A 3.26 % enhance in 2026 FHA mortgage limits permits FHA-approved lenders to finance single-family dwelling purchases of as much as $541,287 in low-cost markets and as a lot as $1.249 million in high-cost markets like New York, San Francisco and Washington, D.C.
However delinquency charges on FHA loans are on the rise, with debtors greater than 5 instances as more likely to be behind on their funds than these counting on standard loans backed by Fannie Mae and Freddie Mac (the government-sponsored entities, or “GSEs”).
FHA delinquencies on the rise
Mortgage delinquency charges by mortgage kind. Supply: ICE Mortgage Monitor, December 2025.
Almost 12 % of FHA debtors have been behind on their funds in October, in contrast with the three.34 % common for all mortgage holders and fewer than 2 % for loans backed by Fannie and Freddie, in accordance with information tracked by ICE Mortgage Expertise.
As a result of they begin out with much less fairness of their houses, ICE information reveals FHA patrons are additionally extra more likely to find yourself underwater or in foreclosures when dwelling costs fall.
Tightened eligibility for mortgage mods
To cut back its publicity to future claims, the FHA in April introduced that it was tightening eligibility necessities for packages which can be designed to assist struggling debtors.
The brand new guidelines, which took impact on Oct. 1, require severely delinquent debtors to efficiently full a trial fee plan earlier than being granted extra beneficiant “everlasting” options like a mortgage modification.
Debtors who’ve been granted a “everlasting dwelling retention choice” within the final two years are not eligible to obtain one other one, up from the earlier restrict of 18 months.
In its annual report, the FHA stated it desires to keep away from “the cycle of churning redefaults and interventions” that enhance losses.
“Whereas early COVID-19 loss mitigation interventions have been comparatively profitable, FHA is at present approaching a 60 % redefault fee, which is unsustainable and a detriment to the MMI Fund,” the company reported.
Earlier than the pandemic, solely 2 % of FHA debtors had been granted two or extra dwelling retention choices prior to now 5 years. By September 2025, that determine had risen to 40 %.

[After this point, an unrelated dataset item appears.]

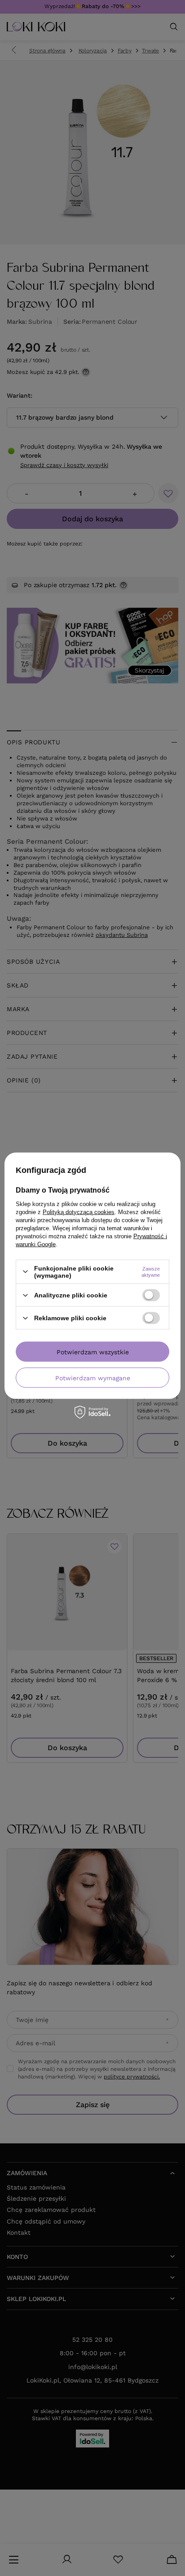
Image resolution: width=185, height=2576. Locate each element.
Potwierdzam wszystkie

Going ahead, debtors who redefault inside 24 months of receiving a loss mitigation dwelling retention choice “will now be ineligible for added dwelling retention choices and can proceed extra rapidly by means of loss mitigation, disposition, or foreclosures if crucial,” the report stated. “These loans are anticipated to achieve termination sooner. Because of this, FHA forecasts a short-term enhance in default and declare charges.”
In the long term, nonetheless, FHA stated it expects to avoid wasting $1 billion by resolving “serial redefault circumstances.”
Casting a cautious eye on ‘danger layered loans’
Along with “restoring widespread sense safeguards for loss mitigation,” the FHA says it’s “working to treatment an rising pattern in danger layered loans” made to debtors with a number of danger elements — low credit score scores and excessive loan-to-value (LTV) and debt-to-income (DTI) ratios.
Such “danger layered loans” expertise early fee defaults at almost thrice the speed of different loans, and a loss fee that’s 2.5 instances larger, the company discovered.
Common credit score scores on FHA loans have been rising over the previous 4 years, hitting a 10-year excessive of 679 final 12 months. Mortgage-to-value ratios on buy loans have averaged between 95 % and 96 % for greater than a decade.
However due to rising dwelling costs and mortgage charges, FHA borrower debt-to-income ratios have climbed from lower than 40 % through the 2005-2006 housing bubble to over 45 % over the last three years.
Rising borrower debt-to-income ratios

The FHA says the proportion of loans with all three danger layers is now over thrice bigger than 12 years in the past, rising from 2.6 % in 2013 to eight.4 % in 2025.
Loans with all three danger layers “have an elevated value to the MMI Fund and subsequently warrant further scrutiny and monitoring,” the report stated.